*What the task asks*: Print exactly the lines below between the line holding "Instruction: Click the -35%" and the line holding "Click the link icon beside tomador in row 726", inclusive, and nothing more.

--- Records shown Enclosed Below ---

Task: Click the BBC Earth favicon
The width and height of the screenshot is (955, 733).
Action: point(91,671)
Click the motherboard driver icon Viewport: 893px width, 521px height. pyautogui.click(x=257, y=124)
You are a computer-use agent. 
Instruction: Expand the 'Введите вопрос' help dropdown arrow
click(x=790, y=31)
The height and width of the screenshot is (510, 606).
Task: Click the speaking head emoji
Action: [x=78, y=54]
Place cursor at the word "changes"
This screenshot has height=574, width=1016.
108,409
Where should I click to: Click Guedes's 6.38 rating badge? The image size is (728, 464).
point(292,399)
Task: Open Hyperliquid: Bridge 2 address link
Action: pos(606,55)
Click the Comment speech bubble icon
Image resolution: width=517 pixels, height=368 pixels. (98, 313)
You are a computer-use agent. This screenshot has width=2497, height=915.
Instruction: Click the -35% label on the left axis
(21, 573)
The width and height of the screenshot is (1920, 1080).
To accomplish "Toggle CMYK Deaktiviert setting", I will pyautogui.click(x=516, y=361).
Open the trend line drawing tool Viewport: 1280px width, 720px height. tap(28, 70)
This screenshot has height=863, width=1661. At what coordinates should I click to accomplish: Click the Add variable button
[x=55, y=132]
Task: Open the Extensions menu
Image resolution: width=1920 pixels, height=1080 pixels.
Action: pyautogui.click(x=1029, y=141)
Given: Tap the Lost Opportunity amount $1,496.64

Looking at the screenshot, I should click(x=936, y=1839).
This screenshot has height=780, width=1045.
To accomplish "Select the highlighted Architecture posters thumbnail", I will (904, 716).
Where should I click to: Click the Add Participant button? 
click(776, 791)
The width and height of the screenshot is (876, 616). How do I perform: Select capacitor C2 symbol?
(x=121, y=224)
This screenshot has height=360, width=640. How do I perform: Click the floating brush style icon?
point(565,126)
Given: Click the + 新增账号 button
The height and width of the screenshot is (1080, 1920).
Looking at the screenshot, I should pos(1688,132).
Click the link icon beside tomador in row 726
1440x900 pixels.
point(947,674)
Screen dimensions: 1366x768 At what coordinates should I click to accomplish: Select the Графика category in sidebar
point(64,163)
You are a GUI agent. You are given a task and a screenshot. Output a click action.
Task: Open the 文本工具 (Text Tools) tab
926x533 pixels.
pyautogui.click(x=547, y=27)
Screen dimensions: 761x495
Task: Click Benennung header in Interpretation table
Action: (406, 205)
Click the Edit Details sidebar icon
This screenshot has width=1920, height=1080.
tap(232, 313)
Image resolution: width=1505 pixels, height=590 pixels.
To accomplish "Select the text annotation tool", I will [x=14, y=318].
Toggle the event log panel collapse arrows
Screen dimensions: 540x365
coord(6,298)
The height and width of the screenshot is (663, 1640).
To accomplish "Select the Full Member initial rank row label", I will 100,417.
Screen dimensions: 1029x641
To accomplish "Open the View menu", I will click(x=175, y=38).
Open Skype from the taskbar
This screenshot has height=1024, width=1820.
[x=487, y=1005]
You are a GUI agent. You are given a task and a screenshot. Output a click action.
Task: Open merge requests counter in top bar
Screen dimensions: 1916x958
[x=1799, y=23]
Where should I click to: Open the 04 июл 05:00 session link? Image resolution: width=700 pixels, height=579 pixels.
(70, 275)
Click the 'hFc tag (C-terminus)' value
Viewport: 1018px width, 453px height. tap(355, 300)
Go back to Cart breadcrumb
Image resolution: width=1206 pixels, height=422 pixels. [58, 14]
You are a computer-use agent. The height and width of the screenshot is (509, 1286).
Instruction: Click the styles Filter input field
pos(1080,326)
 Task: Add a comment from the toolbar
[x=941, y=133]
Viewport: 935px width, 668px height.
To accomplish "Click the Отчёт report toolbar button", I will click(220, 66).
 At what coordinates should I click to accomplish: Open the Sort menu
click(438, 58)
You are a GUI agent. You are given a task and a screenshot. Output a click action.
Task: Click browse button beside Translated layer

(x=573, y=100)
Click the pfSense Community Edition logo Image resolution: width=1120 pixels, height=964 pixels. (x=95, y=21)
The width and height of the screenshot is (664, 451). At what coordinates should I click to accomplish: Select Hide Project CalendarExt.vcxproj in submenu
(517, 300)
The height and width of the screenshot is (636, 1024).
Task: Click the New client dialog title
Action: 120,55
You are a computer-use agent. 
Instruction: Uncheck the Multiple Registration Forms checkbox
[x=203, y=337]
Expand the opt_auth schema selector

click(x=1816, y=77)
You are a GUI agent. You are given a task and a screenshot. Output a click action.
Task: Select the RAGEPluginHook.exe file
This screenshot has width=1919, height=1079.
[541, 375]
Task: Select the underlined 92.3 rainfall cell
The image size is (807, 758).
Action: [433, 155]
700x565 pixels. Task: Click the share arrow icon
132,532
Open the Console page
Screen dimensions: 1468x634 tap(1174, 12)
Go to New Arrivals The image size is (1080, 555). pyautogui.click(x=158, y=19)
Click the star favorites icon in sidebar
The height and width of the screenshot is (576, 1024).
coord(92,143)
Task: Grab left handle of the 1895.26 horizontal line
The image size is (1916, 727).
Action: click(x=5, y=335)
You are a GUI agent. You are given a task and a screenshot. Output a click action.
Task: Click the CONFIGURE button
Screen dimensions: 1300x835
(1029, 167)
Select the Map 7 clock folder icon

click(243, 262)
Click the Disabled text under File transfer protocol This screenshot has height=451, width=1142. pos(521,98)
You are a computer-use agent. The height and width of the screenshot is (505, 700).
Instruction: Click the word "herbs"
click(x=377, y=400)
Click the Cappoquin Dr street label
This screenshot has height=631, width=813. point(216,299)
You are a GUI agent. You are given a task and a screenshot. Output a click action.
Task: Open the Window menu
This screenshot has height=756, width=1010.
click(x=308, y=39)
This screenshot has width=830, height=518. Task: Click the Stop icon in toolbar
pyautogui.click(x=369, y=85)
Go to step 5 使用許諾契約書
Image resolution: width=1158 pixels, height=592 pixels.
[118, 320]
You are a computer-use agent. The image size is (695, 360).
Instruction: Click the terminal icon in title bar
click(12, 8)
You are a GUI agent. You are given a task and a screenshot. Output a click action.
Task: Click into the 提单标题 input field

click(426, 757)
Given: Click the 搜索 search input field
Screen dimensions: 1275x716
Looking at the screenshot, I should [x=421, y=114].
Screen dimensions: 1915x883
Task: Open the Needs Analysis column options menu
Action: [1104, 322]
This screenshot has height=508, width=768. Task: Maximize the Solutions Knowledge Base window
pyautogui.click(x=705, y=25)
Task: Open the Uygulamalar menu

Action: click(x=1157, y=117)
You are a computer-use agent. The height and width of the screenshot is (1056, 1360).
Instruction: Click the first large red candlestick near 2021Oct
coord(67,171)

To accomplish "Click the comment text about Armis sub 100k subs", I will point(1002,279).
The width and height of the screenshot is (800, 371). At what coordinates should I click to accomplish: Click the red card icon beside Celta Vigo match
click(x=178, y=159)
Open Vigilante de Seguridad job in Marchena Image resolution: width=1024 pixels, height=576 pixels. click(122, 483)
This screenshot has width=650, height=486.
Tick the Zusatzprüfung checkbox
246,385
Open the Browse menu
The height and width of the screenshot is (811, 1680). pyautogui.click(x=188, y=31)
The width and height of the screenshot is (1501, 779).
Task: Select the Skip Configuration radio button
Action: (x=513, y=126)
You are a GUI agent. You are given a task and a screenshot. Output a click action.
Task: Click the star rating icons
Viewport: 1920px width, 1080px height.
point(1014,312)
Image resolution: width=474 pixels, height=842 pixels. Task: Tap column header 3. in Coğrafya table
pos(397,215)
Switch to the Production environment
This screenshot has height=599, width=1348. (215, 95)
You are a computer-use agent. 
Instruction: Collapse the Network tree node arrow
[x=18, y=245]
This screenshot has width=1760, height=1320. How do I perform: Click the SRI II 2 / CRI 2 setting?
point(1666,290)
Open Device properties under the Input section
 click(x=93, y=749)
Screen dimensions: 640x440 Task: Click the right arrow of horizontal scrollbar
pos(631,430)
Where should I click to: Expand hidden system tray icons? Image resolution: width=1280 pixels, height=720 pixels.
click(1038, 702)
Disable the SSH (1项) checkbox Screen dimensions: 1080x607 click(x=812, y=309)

--- End of Enclosed Records shown ---

*Response*:
Instruction: Click the -35% label on the left axis
(21, 573)
The width and height of the screenshot is (1920, 1080).
To accomplish "Toggle CMYK Deaktiviert setting", I will pyautogui.click(x=516, y=361).
Open the trend line drawing tool Viewport: 1280px width, 720px height. tap(28, 70)
This screenshot has height=863, width=1661. At what coordinates should I click to accomplish: Click the Add variable button
[x=55, y=132]
Task: Open the Extensions menu
Image resolution: width=1920 pixels, height=1080 pixels.
Action: pyautogui.click(x=1029, y=141)
Given: Tap the Lost Opportunity amount $1,496.64

Looking at the screenshot, I should click(x=936, y=1839).
This screenshot has height=780, width=1045.
To accomplish "Select the highlighted Architecture posters thumbnail", I will (904, 716).
Where should I click to: Click the Add Participant button? 
click(776, 791)
The width and height of the screenshot is (876, 616). How do I perform: Select capacitor C2 symbol?
(x=121, y=224)
This screenshot has height=360, width=640. How do I perform: Click the floating brush style icon?
point(565,126)
Given: Click the + 新增账号 button
The height and width of the screenshot is (1080, 1920).
Looking at the screenshot, I should pos(1688,132).
Click the link icon beside tomador in row 726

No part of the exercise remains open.